Zentner is often solid on many things. On the most recent note, however, she’s off base.
Morgan Stanley is relying on its proprietary Business Conditions Index (BCI), which reflects pivotal moments in the economy. The post-recession average for the Morgan Stanley BCI is 55.4. May’s number was 45. June’s number cratered to 13. The drop is dramatic, and panicked investors are probably noting the index is at the same level as during the 2008-2009 economic crisis.
Yet both the economic crisis and stock market decline were linked to the mortgage industry debacle. No such situation exists right now.
In addition, the Morgan Stanley BCI is highly volatile. Business conditions are in a constant state of flux and can change rapidly one month while spiking in the other direction the next month. The graph above demonstrates how unreliable it is in that regard.

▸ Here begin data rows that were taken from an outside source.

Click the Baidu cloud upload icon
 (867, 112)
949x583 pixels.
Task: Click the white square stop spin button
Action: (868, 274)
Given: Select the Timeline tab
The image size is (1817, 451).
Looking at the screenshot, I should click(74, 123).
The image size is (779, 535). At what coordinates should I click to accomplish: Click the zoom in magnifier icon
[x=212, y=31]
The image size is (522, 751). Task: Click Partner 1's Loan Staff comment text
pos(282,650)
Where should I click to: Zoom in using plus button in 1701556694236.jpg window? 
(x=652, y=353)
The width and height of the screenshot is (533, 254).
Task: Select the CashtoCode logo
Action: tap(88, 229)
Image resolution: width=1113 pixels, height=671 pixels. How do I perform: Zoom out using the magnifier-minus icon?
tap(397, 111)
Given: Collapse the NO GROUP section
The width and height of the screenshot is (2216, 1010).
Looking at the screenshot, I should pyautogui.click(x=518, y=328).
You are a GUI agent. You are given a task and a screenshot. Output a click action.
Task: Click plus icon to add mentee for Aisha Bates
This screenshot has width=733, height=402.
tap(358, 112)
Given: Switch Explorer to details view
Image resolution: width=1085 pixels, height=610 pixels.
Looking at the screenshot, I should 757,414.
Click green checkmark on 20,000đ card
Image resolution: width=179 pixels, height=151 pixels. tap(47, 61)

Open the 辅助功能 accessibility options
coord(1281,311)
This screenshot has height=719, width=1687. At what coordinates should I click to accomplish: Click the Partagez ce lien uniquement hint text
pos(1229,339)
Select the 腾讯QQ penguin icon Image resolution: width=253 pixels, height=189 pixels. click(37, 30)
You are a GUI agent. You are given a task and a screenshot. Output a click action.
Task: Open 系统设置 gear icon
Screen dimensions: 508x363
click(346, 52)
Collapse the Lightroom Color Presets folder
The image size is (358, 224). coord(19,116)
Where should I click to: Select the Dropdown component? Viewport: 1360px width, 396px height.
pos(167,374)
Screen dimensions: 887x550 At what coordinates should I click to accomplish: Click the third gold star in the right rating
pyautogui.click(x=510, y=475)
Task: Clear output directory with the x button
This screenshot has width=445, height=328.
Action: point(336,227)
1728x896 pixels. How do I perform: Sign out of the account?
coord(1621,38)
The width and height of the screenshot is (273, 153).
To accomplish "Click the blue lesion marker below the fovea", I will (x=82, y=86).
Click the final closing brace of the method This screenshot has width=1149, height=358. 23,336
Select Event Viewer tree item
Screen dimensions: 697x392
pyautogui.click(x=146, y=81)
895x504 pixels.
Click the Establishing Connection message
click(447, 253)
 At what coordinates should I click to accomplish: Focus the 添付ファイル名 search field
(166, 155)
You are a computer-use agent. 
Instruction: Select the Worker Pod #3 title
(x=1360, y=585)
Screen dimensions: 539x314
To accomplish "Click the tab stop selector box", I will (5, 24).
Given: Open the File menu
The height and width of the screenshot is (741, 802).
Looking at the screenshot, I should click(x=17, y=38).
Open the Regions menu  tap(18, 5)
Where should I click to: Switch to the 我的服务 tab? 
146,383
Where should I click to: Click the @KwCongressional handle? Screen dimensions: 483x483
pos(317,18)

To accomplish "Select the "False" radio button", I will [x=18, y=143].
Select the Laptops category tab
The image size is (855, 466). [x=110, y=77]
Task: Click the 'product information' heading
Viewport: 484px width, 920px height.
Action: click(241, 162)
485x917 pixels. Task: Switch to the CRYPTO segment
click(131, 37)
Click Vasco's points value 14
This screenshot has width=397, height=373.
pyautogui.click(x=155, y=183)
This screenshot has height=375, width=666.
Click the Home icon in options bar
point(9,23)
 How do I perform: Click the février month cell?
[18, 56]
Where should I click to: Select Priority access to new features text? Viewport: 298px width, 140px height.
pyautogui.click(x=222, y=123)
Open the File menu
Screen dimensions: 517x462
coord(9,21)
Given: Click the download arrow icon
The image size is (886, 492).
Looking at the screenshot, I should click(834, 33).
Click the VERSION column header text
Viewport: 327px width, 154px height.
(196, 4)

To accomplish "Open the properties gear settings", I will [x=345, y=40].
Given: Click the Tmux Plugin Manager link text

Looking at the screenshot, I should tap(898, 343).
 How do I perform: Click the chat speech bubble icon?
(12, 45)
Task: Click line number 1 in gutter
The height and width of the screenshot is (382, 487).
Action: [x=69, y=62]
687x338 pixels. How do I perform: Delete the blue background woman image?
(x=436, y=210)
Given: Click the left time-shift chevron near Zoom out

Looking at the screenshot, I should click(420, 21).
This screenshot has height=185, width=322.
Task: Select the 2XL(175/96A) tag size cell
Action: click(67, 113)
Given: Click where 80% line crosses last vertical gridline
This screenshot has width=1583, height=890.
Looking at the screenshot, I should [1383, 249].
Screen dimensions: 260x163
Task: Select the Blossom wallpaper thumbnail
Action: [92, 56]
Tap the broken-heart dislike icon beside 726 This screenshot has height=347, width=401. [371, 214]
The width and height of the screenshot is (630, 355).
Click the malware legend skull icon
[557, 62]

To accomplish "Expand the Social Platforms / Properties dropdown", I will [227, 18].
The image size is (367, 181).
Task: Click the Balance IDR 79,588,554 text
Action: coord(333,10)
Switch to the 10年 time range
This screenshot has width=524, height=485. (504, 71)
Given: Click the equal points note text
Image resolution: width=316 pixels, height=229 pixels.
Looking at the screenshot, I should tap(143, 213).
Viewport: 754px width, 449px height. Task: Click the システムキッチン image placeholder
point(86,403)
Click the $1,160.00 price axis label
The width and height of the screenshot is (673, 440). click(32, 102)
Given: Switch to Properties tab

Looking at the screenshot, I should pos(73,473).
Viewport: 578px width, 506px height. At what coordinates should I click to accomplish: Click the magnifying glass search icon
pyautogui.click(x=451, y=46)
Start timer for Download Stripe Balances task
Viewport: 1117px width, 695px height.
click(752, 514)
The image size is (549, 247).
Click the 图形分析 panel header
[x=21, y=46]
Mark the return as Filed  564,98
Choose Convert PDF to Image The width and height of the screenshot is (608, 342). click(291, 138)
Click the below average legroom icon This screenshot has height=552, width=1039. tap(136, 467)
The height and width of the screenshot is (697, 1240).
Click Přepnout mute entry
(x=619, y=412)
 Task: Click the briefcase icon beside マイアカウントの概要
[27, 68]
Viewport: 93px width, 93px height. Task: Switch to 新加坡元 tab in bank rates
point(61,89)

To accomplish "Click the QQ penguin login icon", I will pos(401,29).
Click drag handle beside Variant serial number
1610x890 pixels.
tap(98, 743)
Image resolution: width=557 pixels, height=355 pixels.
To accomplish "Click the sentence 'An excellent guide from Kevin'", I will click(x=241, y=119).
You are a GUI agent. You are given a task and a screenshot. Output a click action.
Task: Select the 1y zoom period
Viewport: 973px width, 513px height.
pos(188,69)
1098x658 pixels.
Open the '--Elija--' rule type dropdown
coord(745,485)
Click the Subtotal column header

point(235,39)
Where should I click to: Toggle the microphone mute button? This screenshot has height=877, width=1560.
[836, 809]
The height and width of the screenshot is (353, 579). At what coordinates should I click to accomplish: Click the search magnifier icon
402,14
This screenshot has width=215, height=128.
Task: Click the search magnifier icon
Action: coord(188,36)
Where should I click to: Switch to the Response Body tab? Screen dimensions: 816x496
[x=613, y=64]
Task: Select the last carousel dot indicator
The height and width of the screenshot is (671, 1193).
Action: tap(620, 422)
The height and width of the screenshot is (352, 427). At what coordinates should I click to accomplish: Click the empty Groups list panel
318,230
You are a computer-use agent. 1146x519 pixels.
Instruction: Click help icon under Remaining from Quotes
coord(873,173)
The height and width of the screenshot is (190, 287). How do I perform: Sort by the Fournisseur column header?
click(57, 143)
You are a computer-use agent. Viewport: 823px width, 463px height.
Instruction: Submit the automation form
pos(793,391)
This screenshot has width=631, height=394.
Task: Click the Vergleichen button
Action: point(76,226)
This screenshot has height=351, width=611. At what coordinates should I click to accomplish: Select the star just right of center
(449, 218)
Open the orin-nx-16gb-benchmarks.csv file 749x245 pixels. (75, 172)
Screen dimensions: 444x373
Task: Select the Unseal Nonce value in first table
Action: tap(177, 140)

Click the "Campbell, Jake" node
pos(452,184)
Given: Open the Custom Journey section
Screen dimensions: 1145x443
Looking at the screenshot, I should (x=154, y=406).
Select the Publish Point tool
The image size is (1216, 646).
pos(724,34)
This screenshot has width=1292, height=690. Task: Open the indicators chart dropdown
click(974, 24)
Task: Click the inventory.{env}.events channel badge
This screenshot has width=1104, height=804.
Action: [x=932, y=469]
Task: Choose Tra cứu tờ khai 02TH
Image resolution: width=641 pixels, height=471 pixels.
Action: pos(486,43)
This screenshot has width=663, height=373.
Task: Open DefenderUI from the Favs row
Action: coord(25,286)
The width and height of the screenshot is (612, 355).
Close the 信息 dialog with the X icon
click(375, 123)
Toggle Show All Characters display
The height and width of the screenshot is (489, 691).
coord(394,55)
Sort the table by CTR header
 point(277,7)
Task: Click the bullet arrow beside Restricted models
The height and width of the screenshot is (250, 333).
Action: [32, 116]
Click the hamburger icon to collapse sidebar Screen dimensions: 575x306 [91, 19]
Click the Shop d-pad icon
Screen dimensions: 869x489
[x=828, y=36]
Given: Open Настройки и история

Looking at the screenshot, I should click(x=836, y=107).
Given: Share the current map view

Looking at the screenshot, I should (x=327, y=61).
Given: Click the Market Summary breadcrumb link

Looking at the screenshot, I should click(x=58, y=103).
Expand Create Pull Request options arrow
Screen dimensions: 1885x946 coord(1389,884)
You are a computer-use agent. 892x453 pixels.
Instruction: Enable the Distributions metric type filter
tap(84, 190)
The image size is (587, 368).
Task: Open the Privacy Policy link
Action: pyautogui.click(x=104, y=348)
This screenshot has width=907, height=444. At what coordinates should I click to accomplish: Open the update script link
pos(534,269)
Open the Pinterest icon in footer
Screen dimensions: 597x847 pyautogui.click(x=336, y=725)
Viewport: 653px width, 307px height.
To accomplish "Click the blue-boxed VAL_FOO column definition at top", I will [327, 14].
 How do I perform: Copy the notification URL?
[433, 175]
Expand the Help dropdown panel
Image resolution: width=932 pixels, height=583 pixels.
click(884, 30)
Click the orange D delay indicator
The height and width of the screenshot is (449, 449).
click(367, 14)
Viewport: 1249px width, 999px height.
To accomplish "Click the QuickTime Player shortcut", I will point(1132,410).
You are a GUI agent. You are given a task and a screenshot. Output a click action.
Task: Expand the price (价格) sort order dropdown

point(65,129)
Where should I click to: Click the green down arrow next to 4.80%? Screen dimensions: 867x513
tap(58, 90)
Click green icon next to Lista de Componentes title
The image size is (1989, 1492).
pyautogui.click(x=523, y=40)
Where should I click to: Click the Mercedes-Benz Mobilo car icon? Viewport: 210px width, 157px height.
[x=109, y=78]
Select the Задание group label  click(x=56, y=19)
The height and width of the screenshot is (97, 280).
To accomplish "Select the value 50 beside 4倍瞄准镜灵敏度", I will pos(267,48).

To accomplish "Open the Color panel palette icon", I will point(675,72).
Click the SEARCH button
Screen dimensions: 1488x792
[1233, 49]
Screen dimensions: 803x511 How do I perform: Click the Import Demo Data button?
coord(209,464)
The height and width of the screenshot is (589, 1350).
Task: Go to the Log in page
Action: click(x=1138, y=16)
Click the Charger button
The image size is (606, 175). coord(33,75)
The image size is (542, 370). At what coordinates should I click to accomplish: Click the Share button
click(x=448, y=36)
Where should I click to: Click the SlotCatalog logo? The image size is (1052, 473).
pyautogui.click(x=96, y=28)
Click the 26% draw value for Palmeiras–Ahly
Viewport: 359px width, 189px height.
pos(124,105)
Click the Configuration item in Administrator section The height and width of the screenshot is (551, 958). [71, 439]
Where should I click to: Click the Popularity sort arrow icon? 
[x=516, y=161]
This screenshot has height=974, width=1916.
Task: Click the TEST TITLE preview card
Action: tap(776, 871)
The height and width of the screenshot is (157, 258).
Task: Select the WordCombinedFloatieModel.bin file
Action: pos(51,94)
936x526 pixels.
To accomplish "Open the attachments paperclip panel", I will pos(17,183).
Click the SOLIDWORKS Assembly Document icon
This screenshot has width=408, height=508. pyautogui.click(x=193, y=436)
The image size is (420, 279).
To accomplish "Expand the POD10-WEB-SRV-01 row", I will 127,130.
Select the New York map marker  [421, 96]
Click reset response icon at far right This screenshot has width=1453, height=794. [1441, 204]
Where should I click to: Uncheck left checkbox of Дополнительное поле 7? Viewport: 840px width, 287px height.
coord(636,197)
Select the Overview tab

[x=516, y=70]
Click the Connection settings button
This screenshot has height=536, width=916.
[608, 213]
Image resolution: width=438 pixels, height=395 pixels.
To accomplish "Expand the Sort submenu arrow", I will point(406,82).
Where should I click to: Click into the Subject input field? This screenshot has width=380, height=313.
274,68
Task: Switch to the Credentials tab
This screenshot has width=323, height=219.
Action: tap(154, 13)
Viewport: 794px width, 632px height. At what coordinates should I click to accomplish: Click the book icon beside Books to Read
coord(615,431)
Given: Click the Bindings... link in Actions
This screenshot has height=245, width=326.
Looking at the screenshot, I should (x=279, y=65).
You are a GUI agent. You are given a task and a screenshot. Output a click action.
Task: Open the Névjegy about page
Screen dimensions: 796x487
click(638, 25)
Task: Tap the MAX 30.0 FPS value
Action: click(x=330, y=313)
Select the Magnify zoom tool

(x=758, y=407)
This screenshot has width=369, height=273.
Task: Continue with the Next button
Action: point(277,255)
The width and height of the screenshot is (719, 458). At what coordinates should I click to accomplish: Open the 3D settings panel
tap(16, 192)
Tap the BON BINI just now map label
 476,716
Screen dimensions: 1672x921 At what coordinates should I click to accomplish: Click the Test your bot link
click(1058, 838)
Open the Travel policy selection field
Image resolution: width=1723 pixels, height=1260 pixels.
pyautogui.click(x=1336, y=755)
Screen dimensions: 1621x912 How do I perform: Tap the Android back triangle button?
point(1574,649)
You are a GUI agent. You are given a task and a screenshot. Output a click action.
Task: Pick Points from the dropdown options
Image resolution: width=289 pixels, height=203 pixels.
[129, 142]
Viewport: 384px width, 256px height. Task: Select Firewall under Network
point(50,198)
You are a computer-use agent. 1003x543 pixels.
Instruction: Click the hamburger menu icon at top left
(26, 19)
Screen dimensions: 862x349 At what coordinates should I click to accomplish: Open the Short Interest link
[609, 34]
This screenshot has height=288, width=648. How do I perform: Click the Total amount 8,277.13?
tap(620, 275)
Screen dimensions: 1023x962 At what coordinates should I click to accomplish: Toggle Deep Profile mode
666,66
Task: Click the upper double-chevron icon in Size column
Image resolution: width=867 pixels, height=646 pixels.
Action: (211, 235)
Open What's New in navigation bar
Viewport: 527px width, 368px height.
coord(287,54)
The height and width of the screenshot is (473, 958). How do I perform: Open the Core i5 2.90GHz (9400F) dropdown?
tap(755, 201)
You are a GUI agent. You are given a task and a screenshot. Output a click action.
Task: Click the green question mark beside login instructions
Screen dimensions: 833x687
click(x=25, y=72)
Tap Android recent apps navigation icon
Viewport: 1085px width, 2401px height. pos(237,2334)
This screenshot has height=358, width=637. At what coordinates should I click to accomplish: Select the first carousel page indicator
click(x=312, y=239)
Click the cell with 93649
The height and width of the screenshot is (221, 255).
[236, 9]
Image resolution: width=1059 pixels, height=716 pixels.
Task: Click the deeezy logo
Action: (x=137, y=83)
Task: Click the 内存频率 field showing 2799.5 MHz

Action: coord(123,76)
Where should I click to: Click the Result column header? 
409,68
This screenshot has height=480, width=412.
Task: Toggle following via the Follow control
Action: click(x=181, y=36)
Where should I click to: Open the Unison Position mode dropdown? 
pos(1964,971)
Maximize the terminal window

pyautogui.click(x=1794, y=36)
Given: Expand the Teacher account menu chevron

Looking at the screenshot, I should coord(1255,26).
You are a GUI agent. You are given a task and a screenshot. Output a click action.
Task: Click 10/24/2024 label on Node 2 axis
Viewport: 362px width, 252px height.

Despite several spikes down over the past decade, no recessions occurred.
The Economy Must Be Viewed as a Whole
As with most things, the economy has to be viewed holistically. While drilling down into certain subsectors is useful and can provide important indications, a single glance or chart never tells the entire story.
The two most important pieces of economic data show things are fantastic in America.
First quarter GDP was 3.1%, bringing the Trump administration average to 2.9%. That vastly outstrips the Obama regime, where GDP growth averaged a mere 1.9%.